= WHAT TO DO =
Copy the data below line for line, with no changes.

= Data excerpted from a collection =

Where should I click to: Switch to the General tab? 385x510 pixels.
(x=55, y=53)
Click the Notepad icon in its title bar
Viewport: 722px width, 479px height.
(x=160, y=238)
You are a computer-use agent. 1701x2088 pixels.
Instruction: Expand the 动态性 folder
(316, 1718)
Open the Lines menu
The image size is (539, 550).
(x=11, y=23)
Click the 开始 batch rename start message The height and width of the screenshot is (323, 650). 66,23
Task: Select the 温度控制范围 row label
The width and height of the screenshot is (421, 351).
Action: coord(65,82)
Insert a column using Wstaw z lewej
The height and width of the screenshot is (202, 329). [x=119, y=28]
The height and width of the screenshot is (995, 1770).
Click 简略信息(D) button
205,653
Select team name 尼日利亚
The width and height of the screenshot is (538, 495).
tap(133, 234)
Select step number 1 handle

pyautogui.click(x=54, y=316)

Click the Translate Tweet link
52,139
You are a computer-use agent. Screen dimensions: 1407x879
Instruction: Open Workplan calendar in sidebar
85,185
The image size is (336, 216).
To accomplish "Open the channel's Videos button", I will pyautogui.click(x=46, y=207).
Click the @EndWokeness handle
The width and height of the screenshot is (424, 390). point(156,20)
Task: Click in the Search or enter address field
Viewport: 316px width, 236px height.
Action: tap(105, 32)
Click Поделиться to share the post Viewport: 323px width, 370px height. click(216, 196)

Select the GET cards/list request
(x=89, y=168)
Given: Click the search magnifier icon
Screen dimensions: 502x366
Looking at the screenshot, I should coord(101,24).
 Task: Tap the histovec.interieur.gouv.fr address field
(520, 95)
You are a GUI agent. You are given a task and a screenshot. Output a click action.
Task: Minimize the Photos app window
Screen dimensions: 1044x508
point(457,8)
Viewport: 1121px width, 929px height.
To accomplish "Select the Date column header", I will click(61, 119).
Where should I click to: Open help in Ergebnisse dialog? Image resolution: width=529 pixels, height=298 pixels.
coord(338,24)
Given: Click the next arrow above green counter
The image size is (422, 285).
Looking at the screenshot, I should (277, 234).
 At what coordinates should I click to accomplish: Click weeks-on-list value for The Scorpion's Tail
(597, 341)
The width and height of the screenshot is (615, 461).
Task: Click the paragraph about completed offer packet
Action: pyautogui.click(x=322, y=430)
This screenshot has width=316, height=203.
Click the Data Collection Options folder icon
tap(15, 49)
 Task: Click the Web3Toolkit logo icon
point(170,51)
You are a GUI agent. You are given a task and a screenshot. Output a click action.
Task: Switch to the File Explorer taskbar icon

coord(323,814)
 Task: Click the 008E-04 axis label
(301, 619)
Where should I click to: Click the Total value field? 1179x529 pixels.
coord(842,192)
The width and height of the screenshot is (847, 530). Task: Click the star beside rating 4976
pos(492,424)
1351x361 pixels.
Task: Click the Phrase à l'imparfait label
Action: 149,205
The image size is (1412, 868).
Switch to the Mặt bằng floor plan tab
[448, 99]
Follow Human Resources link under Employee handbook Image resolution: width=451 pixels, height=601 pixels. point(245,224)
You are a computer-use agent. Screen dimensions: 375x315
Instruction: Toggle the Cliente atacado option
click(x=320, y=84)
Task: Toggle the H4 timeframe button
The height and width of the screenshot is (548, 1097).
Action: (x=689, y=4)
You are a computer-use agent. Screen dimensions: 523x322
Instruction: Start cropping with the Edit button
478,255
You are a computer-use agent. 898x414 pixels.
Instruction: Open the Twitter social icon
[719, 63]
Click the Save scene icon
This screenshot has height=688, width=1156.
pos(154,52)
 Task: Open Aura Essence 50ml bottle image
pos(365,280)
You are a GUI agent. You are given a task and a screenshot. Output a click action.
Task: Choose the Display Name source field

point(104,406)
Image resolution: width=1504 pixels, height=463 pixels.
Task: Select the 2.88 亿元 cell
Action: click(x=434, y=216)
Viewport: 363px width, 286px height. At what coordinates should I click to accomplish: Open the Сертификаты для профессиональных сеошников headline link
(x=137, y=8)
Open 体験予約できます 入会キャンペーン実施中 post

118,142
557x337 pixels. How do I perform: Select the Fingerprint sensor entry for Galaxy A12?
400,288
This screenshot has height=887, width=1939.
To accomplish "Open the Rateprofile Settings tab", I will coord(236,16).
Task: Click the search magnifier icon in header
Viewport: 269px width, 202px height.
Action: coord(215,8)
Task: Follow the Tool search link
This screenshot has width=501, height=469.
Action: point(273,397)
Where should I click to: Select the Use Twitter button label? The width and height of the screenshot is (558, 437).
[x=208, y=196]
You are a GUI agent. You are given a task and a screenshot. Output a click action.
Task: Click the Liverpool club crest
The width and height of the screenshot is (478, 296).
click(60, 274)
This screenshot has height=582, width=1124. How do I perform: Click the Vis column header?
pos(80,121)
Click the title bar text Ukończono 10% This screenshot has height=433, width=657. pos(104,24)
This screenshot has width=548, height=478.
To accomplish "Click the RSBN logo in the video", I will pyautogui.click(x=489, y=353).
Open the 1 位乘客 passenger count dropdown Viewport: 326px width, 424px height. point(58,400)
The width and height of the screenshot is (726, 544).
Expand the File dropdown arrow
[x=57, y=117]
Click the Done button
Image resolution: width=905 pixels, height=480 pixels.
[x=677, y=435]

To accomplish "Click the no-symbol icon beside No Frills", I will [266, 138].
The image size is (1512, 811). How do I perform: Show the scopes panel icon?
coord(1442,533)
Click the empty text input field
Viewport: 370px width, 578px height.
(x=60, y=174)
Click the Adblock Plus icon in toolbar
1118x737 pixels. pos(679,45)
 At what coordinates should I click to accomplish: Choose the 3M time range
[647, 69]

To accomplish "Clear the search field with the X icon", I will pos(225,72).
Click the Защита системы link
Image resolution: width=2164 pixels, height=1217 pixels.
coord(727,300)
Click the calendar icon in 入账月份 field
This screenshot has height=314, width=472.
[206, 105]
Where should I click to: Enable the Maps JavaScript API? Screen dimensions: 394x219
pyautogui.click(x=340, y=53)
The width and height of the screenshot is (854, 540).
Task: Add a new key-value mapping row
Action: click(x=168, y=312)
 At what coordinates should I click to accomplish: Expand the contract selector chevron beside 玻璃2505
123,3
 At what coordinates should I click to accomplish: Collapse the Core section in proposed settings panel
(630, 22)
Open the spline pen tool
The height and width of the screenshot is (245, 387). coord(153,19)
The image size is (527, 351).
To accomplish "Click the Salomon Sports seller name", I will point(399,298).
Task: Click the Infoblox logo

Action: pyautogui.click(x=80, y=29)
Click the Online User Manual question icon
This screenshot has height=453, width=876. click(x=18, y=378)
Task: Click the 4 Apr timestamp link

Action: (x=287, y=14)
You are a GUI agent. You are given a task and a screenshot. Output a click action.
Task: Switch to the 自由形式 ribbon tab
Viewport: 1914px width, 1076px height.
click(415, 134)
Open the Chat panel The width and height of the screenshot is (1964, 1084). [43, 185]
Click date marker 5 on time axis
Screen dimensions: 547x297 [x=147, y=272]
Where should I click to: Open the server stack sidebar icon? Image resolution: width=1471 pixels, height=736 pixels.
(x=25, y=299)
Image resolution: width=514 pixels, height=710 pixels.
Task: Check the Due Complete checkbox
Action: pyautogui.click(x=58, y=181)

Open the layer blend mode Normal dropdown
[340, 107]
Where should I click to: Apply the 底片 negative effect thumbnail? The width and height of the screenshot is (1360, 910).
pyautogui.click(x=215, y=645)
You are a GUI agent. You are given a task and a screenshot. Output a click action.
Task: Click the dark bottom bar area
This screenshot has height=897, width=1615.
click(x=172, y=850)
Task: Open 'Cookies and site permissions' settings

= TASK SOLUTION =
Where should I click to: Switch to the General tab? 385x510 pixels.
(x=55, y=53)
Click the Notepad icon in its title bar
Viewport: 722px width, 479px height.
(x=160, y=238)
You are a computer-use agent. 1701x2088 pixels.
Instruction: Expand the 动态性 folder
(316, 1718)
Open the Lines menu
The image size is (539, 550).
(x=11, y=23)
Click the 开始 batch rename start message The height and width of the screenshot is (323, 650). 66,23
Task: Select the 温度控制范围 row label
The width and height of the screenshot is (421, 351).
Action: coord(65,82)
Insert a column using Wstaw z lewej
The height and width of the screenshot is (202, 329). [x=119, y=28]
The height and width of the screenshot is (995, 1770).
Click 简略信息(D) button
205,653
Select team name 尼日利亚
The width and height of the screenshot is (538, 495).
tap(133, 234)
Select step number 1 handle

pyautogui.click(x=54, y=316)

Click the Translate Tweet link
52,139
You are a computer-use agent. Screen dimensions: 1407x879
Instruction: Open Workplan calendar in sidebar
85,185
The image size is (336, 216).
To accomplish "Open the channel's Videos button", I will pyautogui.click(x=46, y=207).
Click the @EndWokeness handle
The width and height of the screenshot is (424, 390). point(156,20)
Task: Click in the Search or enter address field
Viewport: 316px width, 236px height.
Action: tap(105, 32)
Click Поделиться to share the post Viewport: 323px width, 370px height. click(216, 196)

Select the GET cards/list request
(x=89, y=168)
Given: Click the search magnifier icon
Screen dimensions: 502x366
Looking at the screenshot, I should coord(101,24).
 Task: Tap the histovec.interieur.gouv.fr address field
(520, 95)
You are a GUI agent. You are given a task and a screenshot. Output a click action.
Task: Minimize the Photos app window
Screen dimensions: 1044x508
point(457,8)
Viewport: 1121px width, 929px height.
To accomplish "Select the Date column header", I will click(61, 119).
Where should I click to: Open help in Ergebnisse dialog? Image resolution: width=529 pixels, height=298 pixels.
coord(338,24)
Given: Click the next arrow above green counter
The image size is (422, 285).
Looking at the screenshot, I should (277, 234).
 At what coordinates should I click to accomplish: Click weeks-on-list value for The Scorpion's Tail
(597, 341)
The width and height of the screenshot is (615, 461).
Task: Click the paragraph about completed offer packet
Action: pyautogui.click(x=322, y=430)
This screenshot has width=316, height=203.
Click the Data Collection Options folder icon
tap(15, 49)
 Task: Click the Web3Toolkit logo icon
point(170,51)
You are a GUI agent. You are given a task and a screenshot. Output a click action.
Task: Switch to the File Explorer taskbar icon

coord(323,814)
 Task: Click the 008E-04 axis label
(301, 619)
Where should I click to: Click the Total value field? 1179x529 pixels.
coord(842,192)
The width and height of the screenshot is (847, 530). Task: Click the star beside rating 4976
pos(492,424)
1351x361 pixels.
Task: Click the Phrase à l'imparfait label
Action: 149,205
The image size is (1412, 868).
Switch to the Mặt bằng floor plan tab
[448, 99]
Follow Human Resources link under Employee handbook Image resolution: width=451 pixels, height=601 pixels. point(245,224)
You are a computer-use agent. Screen dimensions: 375x315
Instruction: Toggle the Cliente atacado option
click(x=320, y=84)
Task: Toggle the H4 timeframe button
The height and width of the screenshot is (548, 1097).
Action: (x=689, y=4)
You are a computer-use agent. Screen dimensions: 523x322
Instruction: Start cropping with the Edit button
478,255
You are a computer-use agent. 898x414 pixels.
Instruction: Open the Twitter social icon
[719, 63]
Click the Save scene icon
This screenshot has height=688, width=1156.
pos(154,52)
 Task: Open Aura Essence 50ml bottle image
pos(365,280)
You are a GUI agent. You are given a task and a screenshot. Output a click action.
Task: Choose the Display Name source field

point(104,406)
Image resolution: width=1504 pixels, height=463 pixels.
Task: Select the 2.88 亿元 cell
Action: click(x=434, y=216)
Viewport: 363px width, 286px height. At what coordinates should I click to accomplish: Open the Сертификаты для профессиональных сеошников headline link
(x=137, y=8)
Open 体験予約できます 入会キャンペーン実施中 post

118,142
557x337 pixels. How do I perform: Select the Fingerprint sensor entry for Galaxy A12?
400,288
This screenshot has height=887, width=1939.
To accomplish "Open the Rateprofile Settings tab", I will coord(236,16).
Task: Click the search magnifier icon in header
Viewport: 269px width, 202px height.
Action: coord(215,8)
Task: Follow the Tool search link
This screenshot has width=501, height=469.
Action: point(273,397)
Where should I click to: Select the Use Twitter button label? The width and height of the screenshot is (558, 437).
[x=208, y=196]
You are a GUI agent. You are given a task and a screenshot. Output a click action.
Task: Click the Liverpool club crest
The width and height of the screenshot is (478, 296).
click(60, 274)
This screenshot has height=582, width=1124. How do I perform: Click the Vis column header?
pos(80,121)
Click the title bar text Ukończono 10% This screenshot has height=433, width=657. pos(104,24)
This screenshot has width=548, height=478.
To accomplish "Click the RSBN logo in the video", I will pyautogui.click(x=489, y=353).
Open the 1 位乘客 passenger count dropdown Viewport: 326px width, 424px height. point(58,400)
The width and height of the screenshot is (726, 544).
Expand the File dropdown arrow
[x=57, y=117]
Click the Done button
Image resolution: width=905 pixels, height=480 pixels.
[x=677, y=435]

To accomplish "Click the no-symbol icon beside No Frills", I will [266, 138].
The image size is (1512, 811). How do I perform: Show the scopes panel icon?
coord(1442,533)
Click the empty text input field
Viewport: 370px width, 578px height.
(x=60, y=174)
Click the Adblock Plus icon in toolbar
1118x737 pixels. pos(679,45)
 At what coordinates should I click to accomplish: Choose the 3M time range
[647, 69]

To accomplish "Clear the search field with the X icon", I will pos(225,72).
Click the Защита системы link
Image resolution: width=2164 pixels, height=1217 pixels.
coord(727,300)
Click the calendar icon in 入账月份 field
This screenshot has height=314, width=472.
[206, 105]
Where should I click to: Enable the Maps JavaScript API? Screen dimensions: 394x219
pyautogui.click(x=340, y=53)
The width and height of the screenshot is (854, 540).
Task: Add a new key-value mapping row
Action: click(x=168, y=312)
 At what coordinates should I click to accomplish: Expand the contract selector chevron beside 玻璃2505
123,3
 At what coordinates should I click to accomplish: Collapse the Core section in proposed settings panel
(630, 22)
Open the spline pen tool
The height and width of the screenshot is (245, 387). coord(153,19)
The image size is (527, 351).
To accomplish "Click the Salomon Sports seller name", I will point(399,298).
Task: Click the Infoblox logo

Action: pyautogui.click(x=80, y=29)
Click the Online User Manual question icon
This screenshot has height=453, width=876. click(x=18, y=378)
Task: Click the 4 Apr timestamp link

Action: (x=287, y=14)
You are a GUI agent. You are given a task and a screenshot. Output a click action.
Task: Switch to the 自由形式 ribbon tab
Viewport: 1914px width, 1076px height.
click(415, 134)
Open the Chat panel The width and height of the screenshot is (1964, 1084). [43, 185]
Click date marker 5 on time axis
Screen dimensions: 547x297 [x=147, y=272]
Where should I click to: Open the server stack sidebar icon? Image resolution: width=1471 pixels, height=736 pixels.
(x=25, y=299)
Image resolution: width=514 pixels, height=710 pixels.
Task: Check the Due Complete checkbox
Action: pyautogui.click(x=58, y=181)

Open the layer blend mode Normal dropdown
[340, 107]
Where should I click to: Apply the 底片 negative effect thumbnail? The width and height of the screenshot is (1360, 910).
pyautogui.click(x=215, y=645)
You are a GUI agent. You are given a task and a screenshot. Output a click action.
Task: Click the dark bottom bar area
This screenshot has height=897, width=1615.
click(x=172, y=850)
Task: Open 'Cookies and site permissions' settings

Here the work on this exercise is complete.